A new kind of dependency for modern armies
The row over Starlink highlights a deeper shift in warfare: modern armies now depend on commercial tech platforms they do not fully control.
In this conflict, crucial capabilities come from private firms: satellite internet from SpaceX, drones built on civilian components, encrypted messaging apps, cloud storage. Commanders use them because they are cheap, fast to deploy and often better than legacy military gear.
That convenience brings risk. A single decision in a corporate boardroom, or a change in export rules, can reshape the battlefield in days. States that built doctrine around secure, national systems now find themselves negotiating with tech billionaires.
What “sovereignty in space” means in practice
Russian analysts now talk of “sovereignty in space” as a strategic goal, echoing a common line among defence thinkers worldwide. In plain terms, this means controlling your own satellites, ground stations, launchers and software.
Without that, an army faces three unappealing choices:
- Depend on foreign commercial networks, as Russia did with Starlink
- Rely on allies and risk political pressure or strings attached
- Fall back on older, less capable systems that reduce combat effectiveness
Many mid‑sized powers now study the Ukraine war as a warning. They see how jamming, hacking and commercial cut‑offs can cripple forces that lack resilient, national space assets.
Key concepts: jamming, spoofing and resilience
Several technical terms keep appearing around this story and shape how these systems work on the ground.
Jamming means flooding a frequency with noise so that the signal cannot get through. A high‑power transmitter can blind satellite links over a local area, forcing units to shift to new channels or back‑up systems.
Spoofing is more subtle. Instead of just blocking the signal, an attacker sends fake signals that look real.
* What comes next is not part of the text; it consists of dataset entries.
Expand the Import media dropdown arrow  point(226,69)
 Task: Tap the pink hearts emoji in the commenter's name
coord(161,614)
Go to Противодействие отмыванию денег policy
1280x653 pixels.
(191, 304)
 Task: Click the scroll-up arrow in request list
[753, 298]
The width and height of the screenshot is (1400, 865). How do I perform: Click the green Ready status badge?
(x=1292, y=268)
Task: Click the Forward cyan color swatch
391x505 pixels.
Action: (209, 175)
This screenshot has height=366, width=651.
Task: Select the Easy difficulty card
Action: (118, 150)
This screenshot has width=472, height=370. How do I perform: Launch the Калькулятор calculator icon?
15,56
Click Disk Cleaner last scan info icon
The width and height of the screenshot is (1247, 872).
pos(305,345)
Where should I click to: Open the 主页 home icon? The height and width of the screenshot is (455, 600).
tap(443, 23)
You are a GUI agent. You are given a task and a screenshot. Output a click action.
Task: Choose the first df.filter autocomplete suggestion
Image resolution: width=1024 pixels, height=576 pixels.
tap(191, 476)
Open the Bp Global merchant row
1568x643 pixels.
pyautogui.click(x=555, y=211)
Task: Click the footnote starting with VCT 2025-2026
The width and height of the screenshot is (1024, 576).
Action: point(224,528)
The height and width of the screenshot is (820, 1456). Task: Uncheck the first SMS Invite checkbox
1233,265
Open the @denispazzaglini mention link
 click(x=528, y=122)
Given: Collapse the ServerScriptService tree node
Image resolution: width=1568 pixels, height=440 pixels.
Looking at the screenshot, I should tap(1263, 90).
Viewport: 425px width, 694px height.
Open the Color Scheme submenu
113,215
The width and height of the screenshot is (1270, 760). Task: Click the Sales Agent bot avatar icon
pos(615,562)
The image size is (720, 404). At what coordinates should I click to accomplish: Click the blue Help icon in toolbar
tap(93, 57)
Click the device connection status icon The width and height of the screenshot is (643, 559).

A spoofed GPS or communications link might mislead troops about their position or trick drones into flying the wrong route.
When military planners talk about resilience, they mean the ability to keep communicating despite those attacks. That could come from multiple satellites on different orbits, alternative frequencies, or fallback options like fibre, HF radio or mobile networks.
True resilience does not rely on a single vendor, single satellite system or single political decision-maker.
The Starlink cut-off exposes how fragile a force can be when too much depends on one system controlled abroad. Russia’s scramble to expand Yamal and Express is one answer; other states are watching closely as they design their own.
What this episode signals for future conflicts
Looking ahead, militaries are likely to rethink how they mix public and private infrastructure. One plausible scenario involves layered networks: national satellites at the core, commercial constellations as overflow capacity, and local mesh radios as the last line when everything else fails.
Legal frameworks may change as well. Governments could demand clearer guarantees from tech firms about wartime service, or pass laws that let them override corporate choices during national emergencies. At the same time, companies will seek safeguards so they are not dragged fully into conflicts they never planned to fight in.
For Russia and Ukraine, those debates are not theoretical. Every outage, every blocked terminal and every improvised fix has a direct cost in lives and territory. The fight over who controls a satellite internet switch has become another front in a grinding, very physical war.